Institutional investors may gain easy access to a bonanza of equities execution data as the Americas buy-side execution working group of standards body FIX Protocol Limited (FPL) examined whether to adapt its messaging protocol and execution venue reporting guidelines to support data on where orders were routed, but not filled.
The FIX protocol's three current messaging tags define: whether a trade was a principal or agency trade; on which market it was executed; and whether the trade added liquidity, removed liquidity, was routed out or took part in an auction (tags 29, 30 and 851 respectively).
By analysing sub-order routing data, buy-side firms could better grade the performance of individual trading algorithms and venues and eliminate the poorest performer, says David Lewis, head trader for US stocks at Franklin Templeton Investments (FTI).
"The idea sounds good conceptually," agrees Brian Lees, co-chair of the FPL working group and manager of application development at The Capital Group Companies. "But when it gets down to the details, you have to be careful for what you ask."
Of devils and details
The FPL working group has been investigating issues relating to how buy-side firms might handle the additional data volume and whether brokers would be willing to provide it since its February meeting where Barclays presented work it had been doing with leading institutional investors like FTI, Putnam Investments and Wellington Management since the summer of 2012.
"We have a working group of approximately 20 buy-side firms," says Linda Giordano, director of equities at Barclays. "Member firms are different sizes, but they all want to answer this question about the footprints their trades leave."
Everyone involved in the discussion acknowledge that the buy-side will receive a significant amount of added execution data than they currently receive, but no one knows how much more it will be.
Jeff Alexander, director of equities at Barclays, estimates that the ratio between routed orders and their fills could range from 0.5:1 to 1.5:1, "which is a very rough estimate".
FTI's Lewis, on the other hand, estimates a ratio somewhere between 5:1 and 10:1, based on his experience.
Other new data elements up for inclusion in FIX protocol include algorithm names, level of aggressiveness and original routing destinations, but Alexander insists the FIX message will also need to include a snapshot of when the trader or smart order router decided where to route the order.
Few institutional investors have the resources to marry their broker execution reports with their own market data feed, he explains. "It's tremendously expensive."
Even if institutional investors relied their broker for market data, processing the data is not without costs.
"If the brokers sent all the sub-second ping messages into our systems using the FIX protocol, I'm not sure if we could handle it," says Lewis. "It would be great to receive that data and analyse it, but we would probably have to receive it in some sort of batch file."

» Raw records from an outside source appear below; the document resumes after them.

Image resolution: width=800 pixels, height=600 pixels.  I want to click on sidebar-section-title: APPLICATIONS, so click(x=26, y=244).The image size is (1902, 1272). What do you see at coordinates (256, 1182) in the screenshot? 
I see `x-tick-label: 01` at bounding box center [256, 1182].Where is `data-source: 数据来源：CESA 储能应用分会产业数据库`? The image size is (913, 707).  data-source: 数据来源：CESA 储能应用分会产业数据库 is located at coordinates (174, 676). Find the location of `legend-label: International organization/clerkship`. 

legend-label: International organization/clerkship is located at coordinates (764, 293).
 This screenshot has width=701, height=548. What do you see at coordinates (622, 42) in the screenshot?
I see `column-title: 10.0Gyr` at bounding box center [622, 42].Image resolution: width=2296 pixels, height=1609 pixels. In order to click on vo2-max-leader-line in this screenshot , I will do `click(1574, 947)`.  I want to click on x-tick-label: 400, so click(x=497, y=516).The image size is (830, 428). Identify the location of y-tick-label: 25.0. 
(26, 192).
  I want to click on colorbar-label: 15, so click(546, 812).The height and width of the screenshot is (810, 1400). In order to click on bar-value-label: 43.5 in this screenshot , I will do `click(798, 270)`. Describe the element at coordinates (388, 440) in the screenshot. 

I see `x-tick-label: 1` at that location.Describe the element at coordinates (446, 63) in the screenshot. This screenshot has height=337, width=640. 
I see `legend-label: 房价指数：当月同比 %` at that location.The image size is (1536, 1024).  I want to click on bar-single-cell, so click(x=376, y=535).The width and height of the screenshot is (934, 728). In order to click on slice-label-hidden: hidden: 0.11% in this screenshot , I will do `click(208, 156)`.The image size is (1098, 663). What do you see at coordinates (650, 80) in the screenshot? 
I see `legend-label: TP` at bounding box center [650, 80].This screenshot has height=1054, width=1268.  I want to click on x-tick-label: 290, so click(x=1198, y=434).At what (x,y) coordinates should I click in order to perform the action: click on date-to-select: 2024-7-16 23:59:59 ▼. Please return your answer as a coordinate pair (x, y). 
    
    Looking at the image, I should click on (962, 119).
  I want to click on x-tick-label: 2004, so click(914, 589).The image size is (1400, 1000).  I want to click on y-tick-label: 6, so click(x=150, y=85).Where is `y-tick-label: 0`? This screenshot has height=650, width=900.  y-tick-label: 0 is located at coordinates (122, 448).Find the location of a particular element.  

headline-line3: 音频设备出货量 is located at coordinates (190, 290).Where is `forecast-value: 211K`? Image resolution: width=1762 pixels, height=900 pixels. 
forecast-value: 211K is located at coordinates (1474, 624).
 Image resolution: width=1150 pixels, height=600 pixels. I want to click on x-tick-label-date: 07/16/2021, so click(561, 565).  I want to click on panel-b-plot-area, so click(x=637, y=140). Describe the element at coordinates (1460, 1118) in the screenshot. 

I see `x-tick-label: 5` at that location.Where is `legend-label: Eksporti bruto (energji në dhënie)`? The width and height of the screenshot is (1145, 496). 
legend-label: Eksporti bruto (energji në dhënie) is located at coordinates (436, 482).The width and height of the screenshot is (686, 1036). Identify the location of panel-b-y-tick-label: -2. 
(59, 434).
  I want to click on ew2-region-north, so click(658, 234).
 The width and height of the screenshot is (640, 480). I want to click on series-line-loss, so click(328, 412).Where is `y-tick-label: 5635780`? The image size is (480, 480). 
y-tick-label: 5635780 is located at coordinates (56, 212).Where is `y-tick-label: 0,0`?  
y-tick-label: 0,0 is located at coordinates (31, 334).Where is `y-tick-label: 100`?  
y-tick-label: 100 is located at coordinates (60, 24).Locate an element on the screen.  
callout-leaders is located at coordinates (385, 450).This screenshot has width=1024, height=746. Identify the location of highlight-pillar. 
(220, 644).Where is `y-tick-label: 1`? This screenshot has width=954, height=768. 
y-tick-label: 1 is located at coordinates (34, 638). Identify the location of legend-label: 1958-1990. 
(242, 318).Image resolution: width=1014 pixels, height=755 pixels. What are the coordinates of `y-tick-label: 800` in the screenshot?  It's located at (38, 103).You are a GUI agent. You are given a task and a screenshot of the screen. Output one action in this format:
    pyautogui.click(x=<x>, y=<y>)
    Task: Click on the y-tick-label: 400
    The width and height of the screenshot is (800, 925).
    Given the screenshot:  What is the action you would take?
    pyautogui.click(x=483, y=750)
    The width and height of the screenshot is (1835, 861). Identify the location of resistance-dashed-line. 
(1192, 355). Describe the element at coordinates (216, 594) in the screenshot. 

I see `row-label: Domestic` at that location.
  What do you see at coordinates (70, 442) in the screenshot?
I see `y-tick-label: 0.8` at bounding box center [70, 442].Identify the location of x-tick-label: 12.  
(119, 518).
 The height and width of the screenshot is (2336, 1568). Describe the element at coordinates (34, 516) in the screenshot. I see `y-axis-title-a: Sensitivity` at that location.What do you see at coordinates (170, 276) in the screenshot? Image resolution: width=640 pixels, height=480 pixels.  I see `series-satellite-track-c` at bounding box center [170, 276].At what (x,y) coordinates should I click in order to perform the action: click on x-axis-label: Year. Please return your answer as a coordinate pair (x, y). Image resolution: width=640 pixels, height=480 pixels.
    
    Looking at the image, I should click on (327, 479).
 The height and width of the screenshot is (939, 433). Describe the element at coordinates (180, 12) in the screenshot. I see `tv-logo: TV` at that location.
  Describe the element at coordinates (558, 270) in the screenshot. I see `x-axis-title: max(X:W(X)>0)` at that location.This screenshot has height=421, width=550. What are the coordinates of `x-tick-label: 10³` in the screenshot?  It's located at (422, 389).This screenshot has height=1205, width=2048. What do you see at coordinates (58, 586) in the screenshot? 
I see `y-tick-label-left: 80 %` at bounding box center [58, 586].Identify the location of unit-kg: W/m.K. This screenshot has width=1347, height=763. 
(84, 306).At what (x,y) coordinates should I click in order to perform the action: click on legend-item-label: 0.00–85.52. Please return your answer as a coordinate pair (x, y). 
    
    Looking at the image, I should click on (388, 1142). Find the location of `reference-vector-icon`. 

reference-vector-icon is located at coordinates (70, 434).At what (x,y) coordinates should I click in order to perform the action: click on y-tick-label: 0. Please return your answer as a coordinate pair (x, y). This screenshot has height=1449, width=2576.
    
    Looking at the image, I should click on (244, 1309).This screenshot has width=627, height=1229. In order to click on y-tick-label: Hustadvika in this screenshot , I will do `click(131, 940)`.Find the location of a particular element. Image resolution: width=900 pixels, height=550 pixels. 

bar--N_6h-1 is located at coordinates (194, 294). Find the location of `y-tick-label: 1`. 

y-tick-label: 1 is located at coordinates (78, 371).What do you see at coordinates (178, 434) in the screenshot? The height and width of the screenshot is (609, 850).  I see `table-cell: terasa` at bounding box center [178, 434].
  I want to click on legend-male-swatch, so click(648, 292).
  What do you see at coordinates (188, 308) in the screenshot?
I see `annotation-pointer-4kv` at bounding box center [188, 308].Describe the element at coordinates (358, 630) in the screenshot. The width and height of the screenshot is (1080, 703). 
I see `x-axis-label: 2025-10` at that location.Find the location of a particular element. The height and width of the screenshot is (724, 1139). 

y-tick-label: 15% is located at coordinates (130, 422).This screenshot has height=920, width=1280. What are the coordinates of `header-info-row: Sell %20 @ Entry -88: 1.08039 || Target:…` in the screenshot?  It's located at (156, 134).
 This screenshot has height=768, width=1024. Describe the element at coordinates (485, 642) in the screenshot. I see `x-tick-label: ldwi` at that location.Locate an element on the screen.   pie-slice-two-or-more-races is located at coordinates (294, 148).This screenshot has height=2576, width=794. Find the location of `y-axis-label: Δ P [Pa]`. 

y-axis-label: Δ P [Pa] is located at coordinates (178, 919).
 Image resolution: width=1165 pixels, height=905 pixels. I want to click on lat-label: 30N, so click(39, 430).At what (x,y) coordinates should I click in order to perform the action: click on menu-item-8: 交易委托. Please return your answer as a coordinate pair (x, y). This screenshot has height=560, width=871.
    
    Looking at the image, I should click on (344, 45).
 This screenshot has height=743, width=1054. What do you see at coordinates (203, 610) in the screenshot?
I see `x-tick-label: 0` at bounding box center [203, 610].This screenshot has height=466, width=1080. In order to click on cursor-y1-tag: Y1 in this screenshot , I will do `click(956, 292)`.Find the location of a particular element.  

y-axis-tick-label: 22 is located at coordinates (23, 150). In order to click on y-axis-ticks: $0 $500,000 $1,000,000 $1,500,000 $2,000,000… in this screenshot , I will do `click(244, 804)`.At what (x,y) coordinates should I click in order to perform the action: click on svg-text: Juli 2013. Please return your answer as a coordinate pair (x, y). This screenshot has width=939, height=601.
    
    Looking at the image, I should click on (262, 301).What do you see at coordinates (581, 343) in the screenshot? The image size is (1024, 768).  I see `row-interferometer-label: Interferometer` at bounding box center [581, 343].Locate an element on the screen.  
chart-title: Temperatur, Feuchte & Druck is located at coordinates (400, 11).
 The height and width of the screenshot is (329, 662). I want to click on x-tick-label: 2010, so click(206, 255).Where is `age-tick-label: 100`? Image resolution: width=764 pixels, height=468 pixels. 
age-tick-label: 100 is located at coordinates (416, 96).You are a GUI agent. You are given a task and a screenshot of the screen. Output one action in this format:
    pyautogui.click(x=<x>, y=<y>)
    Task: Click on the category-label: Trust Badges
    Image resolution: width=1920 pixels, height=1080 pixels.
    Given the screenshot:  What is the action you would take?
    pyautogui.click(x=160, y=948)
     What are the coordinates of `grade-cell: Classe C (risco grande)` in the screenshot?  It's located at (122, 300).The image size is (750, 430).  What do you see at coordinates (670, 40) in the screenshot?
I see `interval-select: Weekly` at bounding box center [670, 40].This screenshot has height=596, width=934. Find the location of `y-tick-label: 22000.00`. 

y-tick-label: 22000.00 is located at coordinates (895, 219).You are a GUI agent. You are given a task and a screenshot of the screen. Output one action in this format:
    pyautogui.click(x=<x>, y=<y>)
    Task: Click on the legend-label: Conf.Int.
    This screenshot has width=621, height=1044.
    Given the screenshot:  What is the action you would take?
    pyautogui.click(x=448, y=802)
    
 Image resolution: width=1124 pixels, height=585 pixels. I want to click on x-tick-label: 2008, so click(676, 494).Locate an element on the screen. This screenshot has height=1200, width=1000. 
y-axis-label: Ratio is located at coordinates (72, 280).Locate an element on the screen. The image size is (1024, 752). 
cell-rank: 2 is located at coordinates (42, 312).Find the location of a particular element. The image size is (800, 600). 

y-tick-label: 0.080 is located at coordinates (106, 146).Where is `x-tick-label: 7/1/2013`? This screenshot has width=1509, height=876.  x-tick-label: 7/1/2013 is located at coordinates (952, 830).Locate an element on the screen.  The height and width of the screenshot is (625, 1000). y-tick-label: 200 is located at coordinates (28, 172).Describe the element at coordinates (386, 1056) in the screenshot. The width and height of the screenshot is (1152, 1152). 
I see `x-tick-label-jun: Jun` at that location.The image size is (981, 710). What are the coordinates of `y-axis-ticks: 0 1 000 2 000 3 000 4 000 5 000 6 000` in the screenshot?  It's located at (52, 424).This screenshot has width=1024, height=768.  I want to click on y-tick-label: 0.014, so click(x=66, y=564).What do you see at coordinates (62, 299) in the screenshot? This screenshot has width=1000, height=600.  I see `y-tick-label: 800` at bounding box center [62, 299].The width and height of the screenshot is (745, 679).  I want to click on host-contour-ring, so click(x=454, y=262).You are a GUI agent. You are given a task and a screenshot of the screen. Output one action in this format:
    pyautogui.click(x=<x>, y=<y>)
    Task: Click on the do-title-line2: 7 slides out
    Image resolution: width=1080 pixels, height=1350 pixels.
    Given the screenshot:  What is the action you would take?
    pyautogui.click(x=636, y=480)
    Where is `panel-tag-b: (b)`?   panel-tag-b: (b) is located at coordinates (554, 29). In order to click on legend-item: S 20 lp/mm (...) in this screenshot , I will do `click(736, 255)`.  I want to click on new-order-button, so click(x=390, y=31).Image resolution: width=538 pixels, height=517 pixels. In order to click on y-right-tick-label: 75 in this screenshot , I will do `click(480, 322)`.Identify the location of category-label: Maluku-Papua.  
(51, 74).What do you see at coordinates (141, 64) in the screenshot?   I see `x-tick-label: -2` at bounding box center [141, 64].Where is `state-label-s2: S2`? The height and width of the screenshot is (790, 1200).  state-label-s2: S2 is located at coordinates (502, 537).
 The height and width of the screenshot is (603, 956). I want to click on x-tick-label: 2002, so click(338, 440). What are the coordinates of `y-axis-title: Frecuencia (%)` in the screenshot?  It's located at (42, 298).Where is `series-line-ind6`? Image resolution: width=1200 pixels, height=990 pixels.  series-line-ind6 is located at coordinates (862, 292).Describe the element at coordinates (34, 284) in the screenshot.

This has not stopped FTI's plan to buy a complex event processing (CEP) platform to mine its sub-order routing data in real time.
Smaller buy-side institutions with limited IT budgets likely will receive the same data in an end-of-day batch file.
All of this might be moot if the broker community decides not to provide data.
Many brokers have trepidations, says FPL's Lees. "They are concerned that third parties could deconstruct their trading algorithms by looking at where they routed trades but didn't get a fill."
For global brokers like Barclays providing such data is not a problem as long as it can be done in a standard format, according to Barclays' Giordano. Her firm has been providing sub-routing data to certain clients in what she says is an interim fashion.
If the project goes ahead, FPL can provide support by adding message types to the existing protocol and releasing them via a future extension pack or repurpose existing message types to support new data.
'Hacking' the protocol could lead to faster deliverables and quicker adoption, but only firms with flexible order and execution management systems would be able to take advantage of it, according to Barclays' Alexander. Firms that use third-party platforms would need to wait until their vendors rolled out support.
Giordano describes the current conversation between external parties and the FPL working groups on these points as "fluid".
The next step for the FPL working group is to preform a case study in which Barclays provides each working group member with the sub-order data related to various representative trades made by their firms and discuss them at the next working group meeting slated for later this month, according to Lees.